Probation Officer Young's testimony regarding the events leading up to the battery conviction, however, went beyond the contents of the transcript of judgment, which solely concerned the fact of the conviction. Probation Officer Young improperly testified to the violent character of Simms's actions during those events.
It is to be noted here that the district court's revocation and sentence had two aspects. It found the fact of Simms's 2010 battery conviction as one of the grounds to conclude Simms had committed a Class A violation of his probation. The district court then, based on the violent nature of Simms's 2010 and 2012 actions, departed and varied upward from the Guidelines range associated with a Class A violation.

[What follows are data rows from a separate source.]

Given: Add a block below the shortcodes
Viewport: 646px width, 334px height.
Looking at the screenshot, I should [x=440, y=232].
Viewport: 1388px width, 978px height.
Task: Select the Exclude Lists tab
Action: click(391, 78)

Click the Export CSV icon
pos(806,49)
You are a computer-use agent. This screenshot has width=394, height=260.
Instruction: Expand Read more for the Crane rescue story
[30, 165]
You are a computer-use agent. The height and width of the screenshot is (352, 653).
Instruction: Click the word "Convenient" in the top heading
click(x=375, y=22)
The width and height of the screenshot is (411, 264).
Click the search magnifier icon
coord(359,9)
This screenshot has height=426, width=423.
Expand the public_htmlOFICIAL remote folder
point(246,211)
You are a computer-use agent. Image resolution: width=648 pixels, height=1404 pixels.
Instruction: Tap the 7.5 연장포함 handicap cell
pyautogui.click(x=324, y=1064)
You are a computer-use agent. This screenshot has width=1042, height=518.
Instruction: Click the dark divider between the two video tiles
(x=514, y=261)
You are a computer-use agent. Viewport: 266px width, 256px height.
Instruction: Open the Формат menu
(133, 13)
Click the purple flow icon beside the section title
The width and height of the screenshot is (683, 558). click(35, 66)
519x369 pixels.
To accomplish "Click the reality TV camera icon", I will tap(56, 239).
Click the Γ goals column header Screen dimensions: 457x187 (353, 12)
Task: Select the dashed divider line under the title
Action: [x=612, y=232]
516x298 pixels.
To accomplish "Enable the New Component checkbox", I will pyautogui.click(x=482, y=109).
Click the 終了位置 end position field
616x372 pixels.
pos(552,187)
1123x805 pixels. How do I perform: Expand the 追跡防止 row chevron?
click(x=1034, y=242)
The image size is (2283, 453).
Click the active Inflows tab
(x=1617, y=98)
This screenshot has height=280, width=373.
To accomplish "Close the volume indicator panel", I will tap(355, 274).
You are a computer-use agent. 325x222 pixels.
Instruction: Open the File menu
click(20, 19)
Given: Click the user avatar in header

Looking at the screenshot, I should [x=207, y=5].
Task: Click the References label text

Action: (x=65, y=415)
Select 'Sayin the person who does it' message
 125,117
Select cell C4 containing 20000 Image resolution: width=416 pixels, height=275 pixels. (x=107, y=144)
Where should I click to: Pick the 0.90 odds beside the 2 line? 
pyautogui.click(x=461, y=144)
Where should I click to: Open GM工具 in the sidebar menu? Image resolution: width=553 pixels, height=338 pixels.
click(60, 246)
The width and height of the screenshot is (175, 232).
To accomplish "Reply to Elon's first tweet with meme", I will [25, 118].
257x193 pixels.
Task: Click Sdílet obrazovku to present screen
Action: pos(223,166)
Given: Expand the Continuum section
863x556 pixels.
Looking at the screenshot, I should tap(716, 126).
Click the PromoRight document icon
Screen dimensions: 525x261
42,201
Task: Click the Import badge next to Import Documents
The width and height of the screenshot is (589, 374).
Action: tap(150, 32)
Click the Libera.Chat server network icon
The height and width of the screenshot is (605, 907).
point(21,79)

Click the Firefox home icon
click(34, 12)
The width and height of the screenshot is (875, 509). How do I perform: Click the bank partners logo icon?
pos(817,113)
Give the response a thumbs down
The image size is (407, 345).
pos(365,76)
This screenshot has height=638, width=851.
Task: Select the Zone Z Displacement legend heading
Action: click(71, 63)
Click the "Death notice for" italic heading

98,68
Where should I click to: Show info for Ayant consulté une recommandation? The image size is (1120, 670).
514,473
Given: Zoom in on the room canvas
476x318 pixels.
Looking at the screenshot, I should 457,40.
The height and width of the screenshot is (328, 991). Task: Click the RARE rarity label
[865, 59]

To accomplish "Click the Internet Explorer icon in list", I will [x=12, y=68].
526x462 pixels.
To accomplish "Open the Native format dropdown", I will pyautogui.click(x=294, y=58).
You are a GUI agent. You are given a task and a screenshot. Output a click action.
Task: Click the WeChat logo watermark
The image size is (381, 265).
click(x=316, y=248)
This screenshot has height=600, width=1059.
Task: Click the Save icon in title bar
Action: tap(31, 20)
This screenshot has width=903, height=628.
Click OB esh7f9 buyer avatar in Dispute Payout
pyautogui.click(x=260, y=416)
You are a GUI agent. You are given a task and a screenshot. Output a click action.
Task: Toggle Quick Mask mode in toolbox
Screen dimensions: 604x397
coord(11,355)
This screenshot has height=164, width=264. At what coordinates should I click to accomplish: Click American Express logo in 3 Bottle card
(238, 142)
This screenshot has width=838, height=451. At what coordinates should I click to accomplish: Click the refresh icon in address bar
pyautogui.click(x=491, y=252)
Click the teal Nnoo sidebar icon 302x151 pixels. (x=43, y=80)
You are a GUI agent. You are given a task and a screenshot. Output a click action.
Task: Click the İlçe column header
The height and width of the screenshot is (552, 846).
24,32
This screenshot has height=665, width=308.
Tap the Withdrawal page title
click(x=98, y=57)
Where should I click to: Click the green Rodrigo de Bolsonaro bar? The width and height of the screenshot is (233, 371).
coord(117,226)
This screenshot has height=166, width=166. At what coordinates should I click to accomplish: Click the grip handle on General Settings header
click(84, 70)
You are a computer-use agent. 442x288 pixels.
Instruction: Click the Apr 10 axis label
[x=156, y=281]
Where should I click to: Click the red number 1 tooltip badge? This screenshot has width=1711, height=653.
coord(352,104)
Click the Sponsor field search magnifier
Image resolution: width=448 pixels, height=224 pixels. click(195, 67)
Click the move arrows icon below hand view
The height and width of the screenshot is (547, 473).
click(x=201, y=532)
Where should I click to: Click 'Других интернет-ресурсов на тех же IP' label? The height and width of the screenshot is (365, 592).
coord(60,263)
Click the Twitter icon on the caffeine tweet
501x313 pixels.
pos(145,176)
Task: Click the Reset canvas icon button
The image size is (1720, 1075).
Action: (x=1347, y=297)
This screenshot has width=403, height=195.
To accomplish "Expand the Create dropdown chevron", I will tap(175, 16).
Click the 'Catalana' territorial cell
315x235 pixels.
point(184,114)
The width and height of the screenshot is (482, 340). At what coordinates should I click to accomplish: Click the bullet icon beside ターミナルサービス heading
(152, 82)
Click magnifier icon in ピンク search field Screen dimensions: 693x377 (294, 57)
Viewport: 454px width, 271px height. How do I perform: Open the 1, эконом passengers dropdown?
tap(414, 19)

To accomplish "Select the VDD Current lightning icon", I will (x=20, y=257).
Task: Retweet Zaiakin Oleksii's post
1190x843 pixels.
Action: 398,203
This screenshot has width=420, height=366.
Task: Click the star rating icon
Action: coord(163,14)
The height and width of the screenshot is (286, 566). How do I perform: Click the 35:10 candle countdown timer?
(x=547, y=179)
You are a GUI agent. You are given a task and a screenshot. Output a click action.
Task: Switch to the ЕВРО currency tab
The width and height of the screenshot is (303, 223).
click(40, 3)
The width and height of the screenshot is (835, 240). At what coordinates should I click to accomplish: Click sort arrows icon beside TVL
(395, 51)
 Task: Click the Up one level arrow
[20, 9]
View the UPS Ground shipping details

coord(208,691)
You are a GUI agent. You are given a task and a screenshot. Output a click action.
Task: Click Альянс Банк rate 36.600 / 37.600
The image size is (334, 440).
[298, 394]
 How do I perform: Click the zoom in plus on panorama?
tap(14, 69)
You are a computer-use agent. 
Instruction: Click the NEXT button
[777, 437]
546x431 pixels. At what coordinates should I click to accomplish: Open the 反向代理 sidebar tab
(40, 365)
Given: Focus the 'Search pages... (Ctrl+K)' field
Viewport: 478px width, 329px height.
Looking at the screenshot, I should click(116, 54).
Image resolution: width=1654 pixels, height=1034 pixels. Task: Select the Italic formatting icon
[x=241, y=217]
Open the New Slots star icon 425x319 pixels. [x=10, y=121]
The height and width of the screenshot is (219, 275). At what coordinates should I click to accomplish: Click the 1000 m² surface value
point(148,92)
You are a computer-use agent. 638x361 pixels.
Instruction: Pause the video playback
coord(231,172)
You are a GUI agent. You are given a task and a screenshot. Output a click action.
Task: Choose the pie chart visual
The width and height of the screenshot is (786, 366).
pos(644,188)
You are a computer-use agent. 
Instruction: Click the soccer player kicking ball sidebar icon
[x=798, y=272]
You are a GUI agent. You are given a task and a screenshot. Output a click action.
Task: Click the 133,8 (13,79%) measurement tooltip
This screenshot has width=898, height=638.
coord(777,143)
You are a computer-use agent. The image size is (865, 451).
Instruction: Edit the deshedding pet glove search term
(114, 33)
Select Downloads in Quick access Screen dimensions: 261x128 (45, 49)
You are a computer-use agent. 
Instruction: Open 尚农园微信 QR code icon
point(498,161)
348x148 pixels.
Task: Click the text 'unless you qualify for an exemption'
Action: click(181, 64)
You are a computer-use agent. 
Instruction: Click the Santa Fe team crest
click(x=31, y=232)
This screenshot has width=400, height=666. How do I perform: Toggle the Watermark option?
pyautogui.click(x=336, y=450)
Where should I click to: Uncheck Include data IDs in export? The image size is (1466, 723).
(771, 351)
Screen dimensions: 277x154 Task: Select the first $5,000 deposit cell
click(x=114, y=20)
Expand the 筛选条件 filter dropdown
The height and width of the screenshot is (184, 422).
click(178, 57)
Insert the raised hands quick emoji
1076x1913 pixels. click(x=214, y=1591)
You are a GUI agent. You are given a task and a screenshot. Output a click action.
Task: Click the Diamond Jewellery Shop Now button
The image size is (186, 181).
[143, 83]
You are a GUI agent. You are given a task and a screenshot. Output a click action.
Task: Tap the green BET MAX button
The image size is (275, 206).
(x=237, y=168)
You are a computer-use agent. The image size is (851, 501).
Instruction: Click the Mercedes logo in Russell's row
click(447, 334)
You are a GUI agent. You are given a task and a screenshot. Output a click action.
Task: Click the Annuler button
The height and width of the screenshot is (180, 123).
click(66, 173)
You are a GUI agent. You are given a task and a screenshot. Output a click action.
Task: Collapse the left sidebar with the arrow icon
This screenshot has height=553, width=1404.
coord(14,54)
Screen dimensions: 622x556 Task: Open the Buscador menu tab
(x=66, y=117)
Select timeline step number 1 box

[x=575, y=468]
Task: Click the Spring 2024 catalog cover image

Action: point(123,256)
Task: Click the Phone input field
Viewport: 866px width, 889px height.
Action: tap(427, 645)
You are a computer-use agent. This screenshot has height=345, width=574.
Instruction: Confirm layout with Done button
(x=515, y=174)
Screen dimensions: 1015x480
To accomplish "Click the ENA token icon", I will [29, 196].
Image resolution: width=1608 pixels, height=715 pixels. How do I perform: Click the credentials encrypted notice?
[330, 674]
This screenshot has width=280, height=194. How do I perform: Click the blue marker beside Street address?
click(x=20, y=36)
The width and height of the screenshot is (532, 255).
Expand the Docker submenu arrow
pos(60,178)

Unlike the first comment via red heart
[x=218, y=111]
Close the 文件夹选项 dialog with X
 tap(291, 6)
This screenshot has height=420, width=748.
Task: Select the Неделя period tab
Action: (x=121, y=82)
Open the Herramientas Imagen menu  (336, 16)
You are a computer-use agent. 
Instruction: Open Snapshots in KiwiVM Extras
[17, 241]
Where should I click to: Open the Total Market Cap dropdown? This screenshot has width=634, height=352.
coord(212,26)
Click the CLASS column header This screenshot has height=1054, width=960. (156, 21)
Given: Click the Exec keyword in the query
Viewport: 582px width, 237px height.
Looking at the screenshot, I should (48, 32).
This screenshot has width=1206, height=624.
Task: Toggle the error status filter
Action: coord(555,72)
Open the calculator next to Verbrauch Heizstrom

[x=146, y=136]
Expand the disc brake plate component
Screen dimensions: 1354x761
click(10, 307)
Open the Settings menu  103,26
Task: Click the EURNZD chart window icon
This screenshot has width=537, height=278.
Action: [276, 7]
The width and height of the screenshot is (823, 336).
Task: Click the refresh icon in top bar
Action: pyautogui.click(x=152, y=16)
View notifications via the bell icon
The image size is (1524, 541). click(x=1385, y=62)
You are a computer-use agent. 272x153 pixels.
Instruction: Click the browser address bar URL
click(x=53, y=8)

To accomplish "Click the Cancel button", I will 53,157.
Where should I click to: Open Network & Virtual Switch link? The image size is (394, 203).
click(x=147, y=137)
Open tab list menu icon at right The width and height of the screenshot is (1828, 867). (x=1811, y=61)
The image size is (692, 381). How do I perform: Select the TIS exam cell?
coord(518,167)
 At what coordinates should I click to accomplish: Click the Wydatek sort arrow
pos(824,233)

It is possible the district court based the sentence solely on the violence of the 2012 events. However, I do not discount the possibility that a portion of the sentence was based on the testimony Simms had engaged in other violent violations of his parole. Accordingly, because I believe we cannot definitively hold the admission of Probation Officer Young's testimony about the events leading to the 2010 conviction as being harmless, I would vacate the revocation and remand the case to the district court for a new revocation hearing.
For the foregoing reason, I respectfully dissent.